Facebook Supreme Court
When does a Facebook rant cross into criminal territory? The U.S. Supreme Court will hear a case that could decide. Reuters

The U.S. Supreme Court is set to hear a case that would decide when a posting on social networking and media sites like Facebook is no longer protected free speech, but a criminal threat.

On Monday, the Supreme Court announced that it would hear the case of “Anthony Elonis v. United States,” which came about as the result of several angry and violent postings on Facebook in 2010 by Elonis, a divorced man from Steel City, Pennslyvania.

“Fold up your ['protection from abuse' order] and put it in your pocket. Is it thick enough to stop a bullet?” Elonis wrote in one post in 2010, according to the Wall Street Journal.

Other posts by Elonis indicated he was planning a school shooting:

“Enough elementary schools in a ten mile radius to initiate the most heinous school shooting ever imagined
And hell hath no fury like a crazy man in a kindergarten class
The only question is . . . which one?”

Elonis was eventually convicted in 2011 on four counts of violating federal law that prohibits transmitting threats to kidnap or injure anyone, leading to a nearly four-year prison sentence.

After his conviction, Elonis appealed his case, with a district court and the U.S. Third Circuit Court of Appeals in 2013 upholding his case and conviction.

Unlike other First Amendment issues, the case doesn’t center on whether Elonis’ postings were free speech but whether or not “conviction of threatening another person requires proof of the defendant's subjective intent to threaten," according to the questions posed to the Supreme Court.

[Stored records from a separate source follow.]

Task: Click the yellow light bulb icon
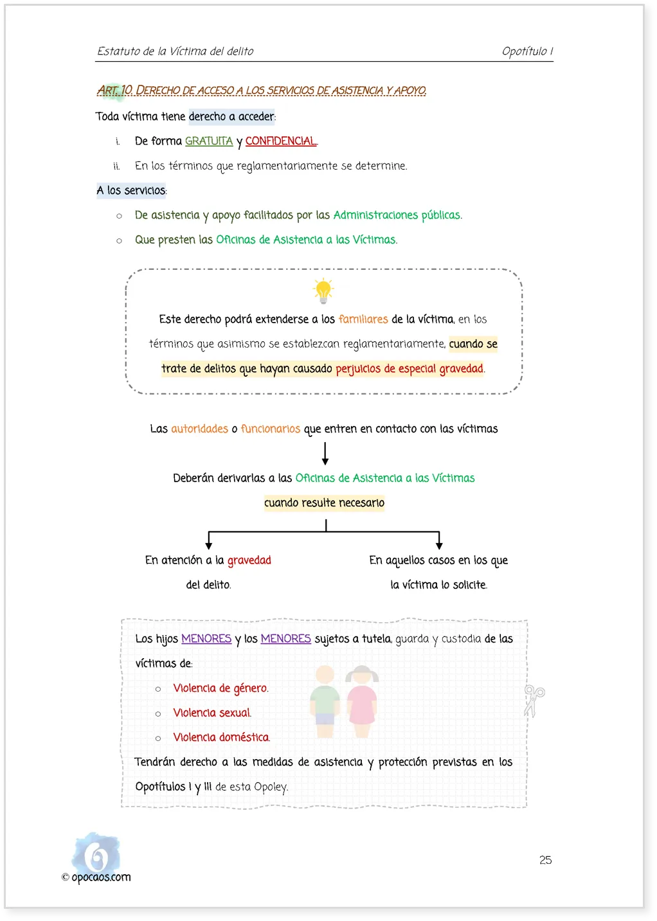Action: click(x=323, y=291)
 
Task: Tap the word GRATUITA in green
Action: click(x=209, y=141)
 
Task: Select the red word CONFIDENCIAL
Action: click(x=281, y=141)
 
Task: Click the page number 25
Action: click(x=545, y=860)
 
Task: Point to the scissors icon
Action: click(x=534, y=701)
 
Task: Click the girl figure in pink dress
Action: click(x=362, y=701)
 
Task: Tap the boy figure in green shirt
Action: click(x=325, y=701)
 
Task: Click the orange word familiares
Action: click(x=363, y=319)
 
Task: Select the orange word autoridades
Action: click(x=199, y=429)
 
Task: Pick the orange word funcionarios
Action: click(x=271, y=429)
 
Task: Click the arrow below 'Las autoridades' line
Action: click(x=325, y=454)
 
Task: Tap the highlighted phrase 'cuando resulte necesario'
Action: click(x=324, y=503)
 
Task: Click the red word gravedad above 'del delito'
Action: click(x=249, y=560)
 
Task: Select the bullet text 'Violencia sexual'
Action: click(x=212, y=713)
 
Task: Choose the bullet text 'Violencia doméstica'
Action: click(x=221, y=737)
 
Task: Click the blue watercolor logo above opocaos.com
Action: click(x=96, y=853)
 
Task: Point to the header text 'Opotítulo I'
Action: click(x=527, y=51)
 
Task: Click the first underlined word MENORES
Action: click(x=206, y=639)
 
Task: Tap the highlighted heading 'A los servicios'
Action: click(x=131, y=190)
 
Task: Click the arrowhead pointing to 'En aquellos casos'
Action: click(x=439, y=546)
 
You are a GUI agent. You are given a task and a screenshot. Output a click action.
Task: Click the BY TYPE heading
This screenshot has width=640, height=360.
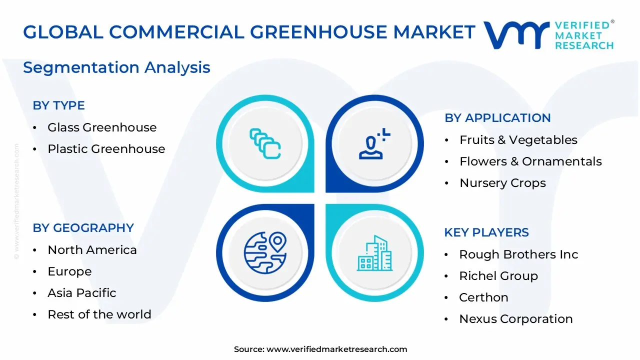[x=58, y=106]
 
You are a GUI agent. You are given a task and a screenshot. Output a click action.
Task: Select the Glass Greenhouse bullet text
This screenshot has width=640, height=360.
[x=102, y=128]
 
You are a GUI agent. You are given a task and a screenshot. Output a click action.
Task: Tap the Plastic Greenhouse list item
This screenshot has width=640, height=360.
[x=106, y=149]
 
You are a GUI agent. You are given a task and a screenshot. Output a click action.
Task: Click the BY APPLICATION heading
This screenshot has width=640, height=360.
[x=498, y=118]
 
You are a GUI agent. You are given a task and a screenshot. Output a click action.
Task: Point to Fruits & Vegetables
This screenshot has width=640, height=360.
[x=518, y=140]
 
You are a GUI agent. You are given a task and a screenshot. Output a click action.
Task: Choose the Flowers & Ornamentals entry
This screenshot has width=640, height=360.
[x=530, y=162]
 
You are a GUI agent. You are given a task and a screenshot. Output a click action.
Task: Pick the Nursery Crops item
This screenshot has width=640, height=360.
[x=502, y=183]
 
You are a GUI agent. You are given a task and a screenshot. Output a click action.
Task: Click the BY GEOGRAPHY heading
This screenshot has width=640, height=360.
[x=83, y=228]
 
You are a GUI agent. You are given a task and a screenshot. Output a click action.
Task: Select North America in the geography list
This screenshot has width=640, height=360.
[x=92, y=250]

How the court eventually rules on the case of Elonis v. United States could have far-reaching effects in codifying how the United States deals with online speech. But in the meantime, some government agencies are already looking for other solutions. According to ArsTechnica, the U.S. Secret Service announced in early June that it is looking to develop social media algorithms and software to detect sarcasm online.